Und stellt euch vor, wir wären so. Wir wären alles Menschen, die immer, in jeder Situation, in der Gemeinde, am Arbeitsplatz, mit unseren Ehepartnern, mit unseren Kindern, mit unseren Elternhaus, mit unseren Enkeln.

durch unser Verhalten deutlich machen würden:

Egal was passiert: Ich bin FÜR dich. Und es gibt nichts, was das je ändert. Egal, welche Partei du wählst, auch wenn du gerne Musik hörst, die ich für unchristlich halte, auch wenn du mit Leuten abhängst, die ich für die falschen Freunde halte, auch wenn du eine Gemeinde besuchst, deren Ausrichtung ich für gefährlich halte Ich werde immer für dich sein. Es kann sein, dass ich genau deswegen dich warnen werde. Aber ich werde dich nicht kritisieren, um dich runterzumachen, um mich über dich zu stellen, um meinem Ärger Luft zu machen.

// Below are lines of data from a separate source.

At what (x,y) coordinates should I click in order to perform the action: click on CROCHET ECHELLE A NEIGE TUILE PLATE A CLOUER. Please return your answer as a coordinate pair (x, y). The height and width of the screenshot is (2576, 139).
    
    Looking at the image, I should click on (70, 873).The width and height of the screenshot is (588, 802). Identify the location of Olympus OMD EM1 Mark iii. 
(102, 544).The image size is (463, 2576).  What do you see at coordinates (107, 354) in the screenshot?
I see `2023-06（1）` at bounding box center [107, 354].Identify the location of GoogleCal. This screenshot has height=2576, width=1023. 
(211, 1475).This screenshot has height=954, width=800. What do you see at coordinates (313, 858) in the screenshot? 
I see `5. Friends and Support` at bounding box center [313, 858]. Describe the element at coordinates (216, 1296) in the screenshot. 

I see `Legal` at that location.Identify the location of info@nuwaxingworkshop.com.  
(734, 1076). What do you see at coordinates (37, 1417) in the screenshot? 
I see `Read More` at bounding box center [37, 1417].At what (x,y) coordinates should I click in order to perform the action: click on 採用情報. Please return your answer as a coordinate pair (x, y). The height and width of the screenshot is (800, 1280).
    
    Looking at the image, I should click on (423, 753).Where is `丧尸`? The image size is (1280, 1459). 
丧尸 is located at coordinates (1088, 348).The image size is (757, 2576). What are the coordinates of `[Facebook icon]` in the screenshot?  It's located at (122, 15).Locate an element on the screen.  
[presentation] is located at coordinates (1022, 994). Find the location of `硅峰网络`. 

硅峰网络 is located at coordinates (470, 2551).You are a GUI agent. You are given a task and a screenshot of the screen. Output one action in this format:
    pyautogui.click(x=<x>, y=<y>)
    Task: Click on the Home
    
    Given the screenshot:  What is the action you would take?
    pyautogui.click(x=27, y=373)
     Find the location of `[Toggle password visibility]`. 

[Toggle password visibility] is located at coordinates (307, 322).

Und da, wo ich anderer Ansicht bin als du, werde ich dich auch dadurch höher achten als mich selbst, dass ich es auch für möglich halte, dass ich es vielleicht bin, der sich irrt – und nicht du.

Glaubst du, dass das unsere Beziehungen verändern würde? Dass das unsere Gemeinschaft verändern würde? Dass andere das merken und spüren würden? Ich bin davon absolut überzeugt.

Und wie kommen wir dahin?

Ich wünsche mir, dass ich euch an diesen einen wichtigen Schritt heute erinnern konnte und dass wir das von der Frau mit den vielen Sünden lernen:

Dass wir uns immer wieder und immer mehr daran erinnern, wie viel uns vergeben wurde. Amen.